Qual a diferença em escrever para grupos iniciantes e avançados?
Quando o grupo é iniciante é mais difícil, pois é preciso tomar mais cuidado do ponto de vista pedagógico. Tem uma frase que eu sempre uso: escrever fácil é difícil. Porém escrever difícil é fácil. Eu acabei aprendendo com a experiência que é preciso ter o cuidado de conversar com o professor, com o regente, até com o próprio aluno. Às vezes, ele não sabe tocar a nota ou não tem uma palheta boa ou um arco bom... É importante escrever uma música que soe bem no instrumento. Por exemplo, numa orquestra de cordas iniciante, uma boa estratégia é compor em ré maior. Tem cordas soltas, mas soam bonitas e afinadas. Tem uma série de estratégias para chegar a esse objetivo. Para 2016, planejamos disseminar dentro do programa a imagem do arranjador como um educador, pois uma obra bem arranjada faz muita diferença.
Qual tipo de repertório você gosta particularmente?

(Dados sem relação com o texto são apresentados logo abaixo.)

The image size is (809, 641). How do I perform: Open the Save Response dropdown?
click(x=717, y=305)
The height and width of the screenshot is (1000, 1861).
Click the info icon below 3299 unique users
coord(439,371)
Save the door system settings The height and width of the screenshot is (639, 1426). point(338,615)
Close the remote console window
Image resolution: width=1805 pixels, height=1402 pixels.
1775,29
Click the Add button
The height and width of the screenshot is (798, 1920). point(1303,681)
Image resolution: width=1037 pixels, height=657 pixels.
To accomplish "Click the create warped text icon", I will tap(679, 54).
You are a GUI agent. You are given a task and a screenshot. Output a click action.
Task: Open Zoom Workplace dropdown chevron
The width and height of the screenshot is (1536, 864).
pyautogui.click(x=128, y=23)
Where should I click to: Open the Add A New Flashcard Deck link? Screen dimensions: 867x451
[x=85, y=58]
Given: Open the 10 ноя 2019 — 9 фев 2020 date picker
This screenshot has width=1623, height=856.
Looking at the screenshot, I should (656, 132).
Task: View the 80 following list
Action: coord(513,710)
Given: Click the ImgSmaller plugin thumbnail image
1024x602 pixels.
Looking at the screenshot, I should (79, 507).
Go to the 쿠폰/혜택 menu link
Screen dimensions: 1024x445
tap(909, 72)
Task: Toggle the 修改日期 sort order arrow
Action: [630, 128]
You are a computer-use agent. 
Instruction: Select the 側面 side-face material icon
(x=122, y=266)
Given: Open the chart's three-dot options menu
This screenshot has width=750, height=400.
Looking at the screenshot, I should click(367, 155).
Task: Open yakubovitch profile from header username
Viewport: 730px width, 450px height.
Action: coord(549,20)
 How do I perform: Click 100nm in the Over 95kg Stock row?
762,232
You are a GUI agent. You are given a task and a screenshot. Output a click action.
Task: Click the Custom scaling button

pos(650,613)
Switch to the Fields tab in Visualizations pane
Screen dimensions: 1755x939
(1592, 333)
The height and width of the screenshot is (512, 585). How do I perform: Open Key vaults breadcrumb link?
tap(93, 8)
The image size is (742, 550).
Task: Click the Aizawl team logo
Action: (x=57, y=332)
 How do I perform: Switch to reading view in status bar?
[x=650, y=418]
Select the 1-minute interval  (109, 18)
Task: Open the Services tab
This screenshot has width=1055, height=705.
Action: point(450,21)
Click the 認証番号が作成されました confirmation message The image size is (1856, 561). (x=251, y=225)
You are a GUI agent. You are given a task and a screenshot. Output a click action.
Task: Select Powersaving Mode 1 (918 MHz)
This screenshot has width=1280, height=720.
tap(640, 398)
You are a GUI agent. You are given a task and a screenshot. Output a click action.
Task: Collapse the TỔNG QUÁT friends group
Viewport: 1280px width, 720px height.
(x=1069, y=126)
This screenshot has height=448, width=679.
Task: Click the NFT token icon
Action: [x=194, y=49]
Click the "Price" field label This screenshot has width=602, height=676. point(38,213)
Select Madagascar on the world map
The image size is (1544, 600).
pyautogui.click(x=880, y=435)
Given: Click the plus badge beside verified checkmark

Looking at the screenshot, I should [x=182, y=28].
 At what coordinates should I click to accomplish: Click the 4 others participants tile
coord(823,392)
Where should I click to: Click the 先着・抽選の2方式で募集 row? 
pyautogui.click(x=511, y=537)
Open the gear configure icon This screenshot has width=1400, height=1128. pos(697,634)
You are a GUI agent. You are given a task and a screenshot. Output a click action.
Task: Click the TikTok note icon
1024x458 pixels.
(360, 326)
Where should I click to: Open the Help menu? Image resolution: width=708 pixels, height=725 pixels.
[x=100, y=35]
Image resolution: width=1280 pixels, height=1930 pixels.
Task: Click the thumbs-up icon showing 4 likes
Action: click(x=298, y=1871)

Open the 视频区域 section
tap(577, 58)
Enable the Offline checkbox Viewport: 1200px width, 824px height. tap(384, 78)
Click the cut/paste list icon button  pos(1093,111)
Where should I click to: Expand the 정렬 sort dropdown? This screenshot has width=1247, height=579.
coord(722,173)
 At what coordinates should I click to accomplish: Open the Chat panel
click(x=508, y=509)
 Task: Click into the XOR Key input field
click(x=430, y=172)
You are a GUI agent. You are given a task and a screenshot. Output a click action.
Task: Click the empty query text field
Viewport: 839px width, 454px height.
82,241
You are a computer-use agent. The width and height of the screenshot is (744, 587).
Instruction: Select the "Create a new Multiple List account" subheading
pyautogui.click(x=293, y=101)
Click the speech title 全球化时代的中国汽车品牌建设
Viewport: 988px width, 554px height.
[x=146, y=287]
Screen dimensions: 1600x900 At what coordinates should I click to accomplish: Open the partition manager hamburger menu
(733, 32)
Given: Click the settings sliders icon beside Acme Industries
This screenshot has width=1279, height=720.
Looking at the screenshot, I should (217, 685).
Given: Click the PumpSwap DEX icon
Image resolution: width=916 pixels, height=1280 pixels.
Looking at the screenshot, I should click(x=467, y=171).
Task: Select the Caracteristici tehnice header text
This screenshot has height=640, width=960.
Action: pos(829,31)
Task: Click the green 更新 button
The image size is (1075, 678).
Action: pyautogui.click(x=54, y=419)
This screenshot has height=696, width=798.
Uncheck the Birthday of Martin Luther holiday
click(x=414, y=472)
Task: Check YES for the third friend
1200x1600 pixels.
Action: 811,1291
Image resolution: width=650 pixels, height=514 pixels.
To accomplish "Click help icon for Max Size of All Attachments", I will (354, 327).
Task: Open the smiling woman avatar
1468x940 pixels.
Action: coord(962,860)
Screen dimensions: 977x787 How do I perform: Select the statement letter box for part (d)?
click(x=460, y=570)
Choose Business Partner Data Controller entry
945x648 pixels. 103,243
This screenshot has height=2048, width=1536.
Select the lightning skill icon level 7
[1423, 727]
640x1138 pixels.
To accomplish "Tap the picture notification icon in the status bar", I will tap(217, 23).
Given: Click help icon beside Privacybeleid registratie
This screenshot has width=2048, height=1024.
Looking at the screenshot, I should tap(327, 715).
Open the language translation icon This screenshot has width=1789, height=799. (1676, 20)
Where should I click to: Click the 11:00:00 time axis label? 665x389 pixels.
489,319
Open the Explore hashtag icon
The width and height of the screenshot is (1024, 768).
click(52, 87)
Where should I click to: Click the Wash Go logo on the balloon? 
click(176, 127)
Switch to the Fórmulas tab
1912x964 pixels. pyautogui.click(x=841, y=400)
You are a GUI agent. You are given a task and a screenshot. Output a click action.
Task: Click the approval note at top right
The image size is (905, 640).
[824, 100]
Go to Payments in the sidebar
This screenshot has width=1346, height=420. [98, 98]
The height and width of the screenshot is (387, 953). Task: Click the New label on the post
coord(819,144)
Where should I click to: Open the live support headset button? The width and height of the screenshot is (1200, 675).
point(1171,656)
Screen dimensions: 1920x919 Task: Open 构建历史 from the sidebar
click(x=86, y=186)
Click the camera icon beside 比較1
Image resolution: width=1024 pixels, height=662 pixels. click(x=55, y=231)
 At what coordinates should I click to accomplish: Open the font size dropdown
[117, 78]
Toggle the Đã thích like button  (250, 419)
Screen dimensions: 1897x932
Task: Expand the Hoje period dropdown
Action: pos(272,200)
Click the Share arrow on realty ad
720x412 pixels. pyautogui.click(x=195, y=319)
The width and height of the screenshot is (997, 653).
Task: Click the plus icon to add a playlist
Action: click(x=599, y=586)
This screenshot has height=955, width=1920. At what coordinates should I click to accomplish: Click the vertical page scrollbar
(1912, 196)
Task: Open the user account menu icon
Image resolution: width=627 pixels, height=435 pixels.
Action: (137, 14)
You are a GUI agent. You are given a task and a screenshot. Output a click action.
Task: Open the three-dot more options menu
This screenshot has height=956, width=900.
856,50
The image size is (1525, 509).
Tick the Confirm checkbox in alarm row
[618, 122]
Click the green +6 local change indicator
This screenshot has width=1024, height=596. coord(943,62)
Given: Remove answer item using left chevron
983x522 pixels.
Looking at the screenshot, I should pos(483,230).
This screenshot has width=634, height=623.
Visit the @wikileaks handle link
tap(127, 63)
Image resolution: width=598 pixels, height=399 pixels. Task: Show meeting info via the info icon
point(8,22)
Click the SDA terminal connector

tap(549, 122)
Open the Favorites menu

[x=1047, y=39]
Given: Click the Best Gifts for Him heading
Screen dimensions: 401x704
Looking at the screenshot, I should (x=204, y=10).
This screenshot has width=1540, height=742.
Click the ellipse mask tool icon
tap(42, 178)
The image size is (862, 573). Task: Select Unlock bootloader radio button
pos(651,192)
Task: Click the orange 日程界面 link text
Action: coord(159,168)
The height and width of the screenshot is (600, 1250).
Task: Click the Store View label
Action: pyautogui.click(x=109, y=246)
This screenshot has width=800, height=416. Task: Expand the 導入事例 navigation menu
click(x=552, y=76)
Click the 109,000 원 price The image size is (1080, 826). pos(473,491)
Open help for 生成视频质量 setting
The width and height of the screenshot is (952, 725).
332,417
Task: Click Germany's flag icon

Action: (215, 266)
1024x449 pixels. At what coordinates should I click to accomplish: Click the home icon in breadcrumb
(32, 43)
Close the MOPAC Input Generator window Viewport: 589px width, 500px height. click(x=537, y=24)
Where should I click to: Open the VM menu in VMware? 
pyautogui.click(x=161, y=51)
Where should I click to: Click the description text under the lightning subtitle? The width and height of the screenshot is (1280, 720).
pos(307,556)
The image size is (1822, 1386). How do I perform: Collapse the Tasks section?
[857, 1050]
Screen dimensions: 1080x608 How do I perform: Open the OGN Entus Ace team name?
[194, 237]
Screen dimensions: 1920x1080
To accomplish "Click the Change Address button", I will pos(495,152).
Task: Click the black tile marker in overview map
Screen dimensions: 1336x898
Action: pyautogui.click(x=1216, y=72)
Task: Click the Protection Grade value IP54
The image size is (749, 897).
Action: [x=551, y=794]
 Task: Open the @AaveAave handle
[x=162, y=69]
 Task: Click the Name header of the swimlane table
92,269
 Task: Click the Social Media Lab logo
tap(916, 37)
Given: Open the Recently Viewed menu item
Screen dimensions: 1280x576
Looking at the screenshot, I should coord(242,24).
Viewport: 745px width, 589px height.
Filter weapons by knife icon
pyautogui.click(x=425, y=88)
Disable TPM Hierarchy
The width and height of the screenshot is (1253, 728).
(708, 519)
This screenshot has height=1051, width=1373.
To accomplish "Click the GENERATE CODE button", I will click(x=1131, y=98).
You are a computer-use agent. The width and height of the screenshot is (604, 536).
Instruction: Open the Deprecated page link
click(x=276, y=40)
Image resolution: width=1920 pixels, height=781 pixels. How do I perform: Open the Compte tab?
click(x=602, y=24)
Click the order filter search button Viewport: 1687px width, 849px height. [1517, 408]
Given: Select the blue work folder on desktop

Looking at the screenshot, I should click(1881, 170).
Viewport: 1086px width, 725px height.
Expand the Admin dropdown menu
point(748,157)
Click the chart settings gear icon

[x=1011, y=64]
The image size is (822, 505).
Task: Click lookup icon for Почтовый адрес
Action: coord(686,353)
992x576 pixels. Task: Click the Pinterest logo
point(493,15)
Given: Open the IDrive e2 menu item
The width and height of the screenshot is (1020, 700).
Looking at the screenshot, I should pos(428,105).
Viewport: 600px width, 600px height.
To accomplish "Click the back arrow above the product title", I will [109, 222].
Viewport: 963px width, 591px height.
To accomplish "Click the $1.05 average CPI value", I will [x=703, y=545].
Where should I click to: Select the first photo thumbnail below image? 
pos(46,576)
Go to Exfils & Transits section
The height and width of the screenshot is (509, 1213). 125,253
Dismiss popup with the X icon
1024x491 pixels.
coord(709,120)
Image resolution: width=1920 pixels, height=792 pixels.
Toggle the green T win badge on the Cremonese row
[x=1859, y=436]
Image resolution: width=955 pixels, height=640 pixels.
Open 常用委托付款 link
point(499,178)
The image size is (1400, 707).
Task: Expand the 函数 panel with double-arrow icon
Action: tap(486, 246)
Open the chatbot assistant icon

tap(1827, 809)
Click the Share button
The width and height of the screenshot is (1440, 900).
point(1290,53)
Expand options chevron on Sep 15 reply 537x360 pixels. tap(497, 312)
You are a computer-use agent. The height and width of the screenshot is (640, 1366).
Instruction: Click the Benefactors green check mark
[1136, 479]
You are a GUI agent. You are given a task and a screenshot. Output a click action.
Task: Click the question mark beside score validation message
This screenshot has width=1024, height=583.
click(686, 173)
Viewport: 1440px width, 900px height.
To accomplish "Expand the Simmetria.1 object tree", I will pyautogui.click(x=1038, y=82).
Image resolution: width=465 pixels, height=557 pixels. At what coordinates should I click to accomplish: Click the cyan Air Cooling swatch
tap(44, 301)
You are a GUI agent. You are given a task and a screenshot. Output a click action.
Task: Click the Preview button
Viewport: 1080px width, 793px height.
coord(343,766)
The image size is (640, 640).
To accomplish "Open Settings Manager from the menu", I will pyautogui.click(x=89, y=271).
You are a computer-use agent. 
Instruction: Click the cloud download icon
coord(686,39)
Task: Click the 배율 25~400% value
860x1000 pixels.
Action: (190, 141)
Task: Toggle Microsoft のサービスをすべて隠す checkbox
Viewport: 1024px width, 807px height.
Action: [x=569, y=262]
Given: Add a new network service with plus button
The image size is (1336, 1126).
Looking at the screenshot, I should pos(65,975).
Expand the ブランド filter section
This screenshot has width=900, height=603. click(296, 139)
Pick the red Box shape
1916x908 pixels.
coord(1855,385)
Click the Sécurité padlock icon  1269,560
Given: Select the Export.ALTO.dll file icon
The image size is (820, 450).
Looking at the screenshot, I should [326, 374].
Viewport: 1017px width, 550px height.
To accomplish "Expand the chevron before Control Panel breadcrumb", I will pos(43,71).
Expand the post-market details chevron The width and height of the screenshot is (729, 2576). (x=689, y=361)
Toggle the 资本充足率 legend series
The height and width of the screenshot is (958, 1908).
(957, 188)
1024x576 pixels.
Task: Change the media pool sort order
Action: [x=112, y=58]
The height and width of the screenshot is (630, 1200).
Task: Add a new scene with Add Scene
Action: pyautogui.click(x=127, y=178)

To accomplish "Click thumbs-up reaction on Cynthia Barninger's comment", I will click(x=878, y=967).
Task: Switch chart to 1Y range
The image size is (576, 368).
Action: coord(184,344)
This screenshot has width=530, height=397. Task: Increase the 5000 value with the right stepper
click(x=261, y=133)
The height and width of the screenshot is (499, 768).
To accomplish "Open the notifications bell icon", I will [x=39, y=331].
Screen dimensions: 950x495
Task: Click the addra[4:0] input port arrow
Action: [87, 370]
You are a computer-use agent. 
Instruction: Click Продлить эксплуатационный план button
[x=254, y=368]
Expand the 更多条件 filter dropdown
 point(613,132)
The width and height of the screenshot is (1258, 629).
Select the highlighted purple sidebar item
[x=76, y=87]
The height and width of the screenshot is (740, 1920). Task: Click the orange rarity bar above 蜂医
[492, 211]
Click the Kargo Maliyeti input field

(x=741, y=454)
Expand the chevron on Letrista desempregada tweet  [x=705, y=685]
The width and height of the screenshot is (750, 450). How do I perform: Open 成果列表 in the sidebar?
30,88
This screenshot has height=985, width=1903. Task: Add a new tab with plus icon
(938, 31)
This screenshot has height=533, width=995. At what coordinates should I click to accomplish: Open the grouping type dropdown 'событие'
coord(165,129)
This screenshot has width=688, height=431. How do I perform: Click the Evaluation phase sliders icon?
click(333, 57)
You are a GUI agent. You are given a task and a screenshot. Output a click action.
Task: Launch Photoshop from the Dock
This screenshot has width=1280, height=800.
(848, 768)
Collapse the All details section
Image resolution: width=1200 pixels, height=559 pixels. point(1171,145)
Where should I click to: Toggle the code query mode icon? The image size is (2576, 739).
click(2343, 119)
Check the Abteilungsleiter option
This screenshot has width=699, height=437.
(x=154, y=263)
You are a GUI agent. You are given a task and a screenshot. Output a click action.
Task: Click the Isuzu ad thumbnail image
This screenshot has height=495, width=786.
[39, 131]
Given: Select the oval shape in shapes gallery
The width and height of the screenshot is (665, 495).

Eu gosto de trabalhar com música brasileira do Nordeste. Sempre procuro fazer menções e dar umas pinceladas com esses elementos. No meu mestrado busquei trabalhar esse diálogo entre dois mundos separados geograficamente e no tempo. Você faz uma valsa com elementos afro-baianos; uma marcha que inclui elementos de carnaval...
...e para qual formação?
Eu me sinto bem mais à vontade escrevendo para uma orquestra, do que para um grupo de câmara. Apesar do segundo, ser o mais desafiador. No meu caso, há uma relação de nove anos de confiança com os músicos da Orquestra Juvenil da Bahia. Se acaba tendo uma certa intimidade musical, de como saber lidar; saber agradar em alguns momentos, saber desagradar... Para a Juvenil, eu escrevo quase de olhos fechados, pois conheço muito bem as capacidades técnicas e musicais dos meus colegas.
Como se sente quando você toca a sua própria música na orquestra?
Tocar a música que escrevi é um tormento. Às vezes deixo de prestar atenção na minha parte, não consigo deixar de escutar os outros instrumentos. E como tem uma hierarquia na orquestra, não tenho como me manifestar no meio do ensaio. Às vezes o pessoal se aproxima e tira dúvidas. Eu aconselho... Outras vezes, basta um sinal ou uma piscadinha e eu sei que ficou legal. Como músico da orquestra e não sendo arranjador naquele momento, minha capacidade de atuação é restrita. Não dá para propor um arranjo de forma instantânea. Está escrito no papel e tem que ser aquilo ali naquele momento.